Senate Finance Committee Chairman Max Baucus, D-Mont., said LTD insurers use doctors with conflicts of interest to review claims.  “Many of these doctors are employed either by the insurance company or by companies that do a lot of business with the insurance company,” Baucus said.  “These arrangements make it far too easy for the doctors to deny claims, terminate claims, or reject appeals.”

It’s time for long-term disability insurance companies to clean up their act and treat people fairly.  They have acted with impropriety for too long.  We need to evaluate the laws that we have on the books and make sure that they are true to their original purpose – to protect people from abuse, and to guarantee that they can get the insurance funds to which they are entitled.  Hard-working Americans with long-term disability insurance should not have to deal with corporate abuses if they suffer an injury that keeps them out of work.  They are entitled to insurance payments.  They should not face roadblock after roadblock to see that money, nor should they face unfair rescissions or payment terminations.

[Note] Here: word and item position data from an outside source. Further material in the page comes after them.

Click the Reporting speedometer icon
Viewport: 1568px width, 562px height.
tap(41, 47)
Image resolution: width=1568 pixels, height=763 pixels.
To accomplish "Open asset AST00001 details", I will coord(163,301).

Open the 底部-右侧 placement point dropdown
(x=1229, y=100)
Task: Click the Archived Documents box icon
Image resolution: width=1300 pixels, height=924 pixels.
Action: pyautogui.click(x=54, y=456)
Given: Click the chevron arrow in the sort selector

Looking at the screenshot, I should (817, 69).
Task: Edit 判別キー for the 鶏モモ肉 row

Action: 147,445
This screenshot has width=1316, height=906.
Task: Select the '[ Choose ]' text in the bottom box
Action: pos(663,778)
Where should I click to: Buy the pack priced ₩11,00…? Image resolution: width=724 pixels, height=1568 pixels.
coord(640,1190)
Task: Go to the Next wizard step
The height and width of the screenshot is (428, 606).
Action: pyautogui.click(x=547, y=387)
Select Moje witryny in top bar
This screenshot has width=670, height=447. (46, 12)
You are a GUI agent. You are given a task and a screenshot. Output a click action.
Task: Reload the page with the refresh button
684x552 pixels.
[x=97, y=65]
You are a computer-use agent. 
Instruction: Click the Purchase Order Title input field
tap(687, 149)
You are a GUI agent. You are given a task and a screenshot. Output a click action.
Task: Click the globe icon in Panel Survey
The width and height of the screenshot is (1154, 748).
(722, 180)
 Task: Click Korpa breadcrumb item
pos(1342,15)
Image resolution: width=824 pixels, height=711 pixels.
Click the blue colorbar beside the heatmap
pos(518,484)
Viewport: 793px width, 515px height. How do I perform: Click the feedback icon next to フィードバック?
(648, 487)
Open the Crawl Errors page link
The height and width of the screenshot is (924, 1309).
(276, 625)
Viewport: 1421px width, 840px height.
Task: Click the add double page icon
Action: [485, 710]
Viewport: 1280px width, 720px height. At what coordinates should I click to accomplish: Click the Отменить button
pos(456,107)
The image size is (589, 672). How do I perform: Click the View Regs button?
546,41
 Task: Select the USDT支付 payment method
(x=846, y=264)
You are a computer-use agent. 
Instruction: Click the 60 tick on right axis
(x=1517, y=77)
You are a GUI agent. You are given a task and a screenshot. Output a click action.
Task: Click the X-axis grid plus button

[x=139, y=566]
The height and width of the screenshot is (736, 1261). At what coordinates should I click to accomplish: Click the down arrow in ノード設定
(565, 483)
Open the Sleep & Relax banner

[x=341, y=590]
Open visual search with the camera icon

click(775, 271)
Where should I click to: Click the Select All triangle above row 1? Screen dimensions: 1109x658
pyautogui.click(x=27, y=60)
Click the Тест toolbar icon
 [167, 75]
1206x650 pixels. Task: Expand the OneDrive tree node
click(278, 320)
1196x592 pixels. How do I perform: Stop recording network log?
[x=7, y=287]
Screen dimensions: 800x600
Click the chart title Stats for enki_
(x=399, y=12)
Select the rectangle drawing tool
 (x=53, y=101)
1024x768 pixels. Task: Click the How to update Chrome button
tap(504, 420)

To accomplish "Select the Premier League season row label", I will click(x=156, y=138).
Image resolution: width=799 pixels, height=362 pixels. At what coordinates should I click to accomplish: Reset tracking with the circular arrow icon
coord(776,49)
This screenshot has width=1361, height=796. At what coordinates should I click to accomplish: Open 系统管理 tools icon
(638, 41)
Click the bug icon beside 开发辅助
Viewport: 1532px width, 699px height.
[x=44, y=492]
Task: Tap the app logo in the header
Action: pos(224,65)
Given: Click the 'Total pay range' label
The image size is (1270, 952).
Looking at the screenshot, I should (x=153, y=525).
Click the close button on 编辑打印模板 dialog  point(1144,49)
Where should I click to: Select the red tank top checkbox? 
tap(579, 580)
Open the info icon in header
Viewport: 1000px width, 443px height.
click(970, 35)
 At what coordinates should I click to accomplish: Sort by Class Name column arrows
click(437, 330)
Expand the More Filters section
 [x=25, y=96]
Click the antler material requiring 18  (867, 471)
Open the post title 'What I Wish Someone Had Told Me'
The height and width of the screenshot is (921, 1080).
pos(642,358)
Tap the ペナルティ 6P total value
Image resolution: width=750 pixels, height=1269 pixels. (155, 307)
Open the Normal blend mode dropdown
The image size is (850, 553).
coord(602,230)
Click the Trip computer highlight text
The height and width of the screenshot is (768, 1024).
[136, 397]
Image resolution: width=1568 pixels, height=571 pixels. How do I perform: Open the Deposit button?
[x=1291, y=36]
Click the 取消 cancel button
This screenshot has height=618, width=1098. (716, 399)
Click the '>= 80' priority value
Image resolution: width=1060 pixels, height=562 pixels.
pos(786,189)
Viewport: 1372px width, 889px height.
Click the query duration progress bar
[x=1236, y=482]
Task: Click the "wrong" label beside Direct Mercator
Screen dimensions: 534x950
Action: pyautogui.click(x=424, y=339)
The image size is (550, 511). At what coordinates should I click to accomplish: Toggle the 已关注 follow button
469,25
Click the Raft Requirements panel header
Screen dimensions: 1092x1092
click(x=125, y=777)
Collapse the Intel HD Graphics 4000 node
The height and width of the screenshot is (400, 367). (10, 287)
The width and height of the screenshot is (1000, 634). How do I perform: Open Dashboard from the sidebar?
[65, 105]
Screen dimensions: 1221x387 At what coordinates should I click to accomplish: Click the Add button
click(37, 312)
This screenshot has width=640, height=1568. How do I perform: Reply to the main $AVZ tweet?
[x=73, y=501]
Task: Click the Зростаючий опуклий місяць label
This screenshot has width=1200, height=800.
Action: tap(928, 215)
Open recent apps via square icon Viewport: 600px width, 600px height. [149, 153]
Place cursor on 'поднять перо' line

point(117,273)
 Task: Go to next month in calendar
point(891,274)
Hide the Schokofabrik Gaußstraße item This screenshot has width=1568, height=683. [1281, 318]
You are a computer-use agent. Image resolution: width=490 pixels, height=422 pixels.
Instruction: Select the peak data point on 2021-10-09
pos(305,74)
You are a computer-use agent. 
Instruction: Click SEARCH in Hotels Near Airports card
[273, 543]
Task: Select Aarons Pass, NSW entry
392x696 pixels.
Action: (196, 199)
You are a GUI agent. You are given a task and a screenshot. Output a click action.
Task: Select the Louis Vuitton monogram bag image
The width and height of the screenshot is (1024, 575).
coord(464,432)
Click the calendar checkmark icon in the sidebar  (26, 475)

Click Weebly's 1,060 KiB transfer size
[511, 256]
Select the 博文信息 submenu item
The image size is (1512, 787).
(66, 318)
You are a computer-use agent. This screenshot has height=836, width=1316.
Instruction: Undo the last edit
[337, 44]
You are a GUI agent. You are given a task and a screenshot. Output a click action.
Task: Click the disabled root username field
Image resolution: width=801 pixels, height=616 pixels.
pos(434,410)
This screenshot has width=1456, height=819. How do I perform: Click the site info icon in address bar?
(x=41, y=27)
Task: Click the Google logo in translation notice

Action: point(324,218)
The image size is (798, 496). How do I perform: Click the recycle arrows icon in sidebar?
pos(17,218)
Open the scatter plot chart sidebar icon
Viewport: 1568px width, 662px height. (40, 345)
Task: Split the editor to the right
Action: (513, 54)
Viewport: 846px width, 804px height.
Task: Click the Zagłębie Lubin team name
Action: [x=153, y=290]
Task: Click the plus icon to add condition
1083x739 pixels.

Baucus convened the hearing in response to recent media reports of unfair claim denials and terminations that threaten the livelihoods of those beneficiaries who are unable to work.  Both Baucus and the expert witnesses cited instances of long procedural delays and the use of in-house doctors to avoid making claim payments.

Ronald Leebove, a rehabilitation counselor who appeared for the American Board of Forensic Counselors, Springfield, Mo., said private group long-term disability policies fail to provide the protection insurers promise.  “There are many tricks and tactics used by the insurance companies to deny claims,” Leebove said.

Baucus stated his desire to work in conjunction with the Senate Commitee on Health, Education, Labor and Pensions to move toward a solution that gives beneficiaries the fair process and justice they deserve.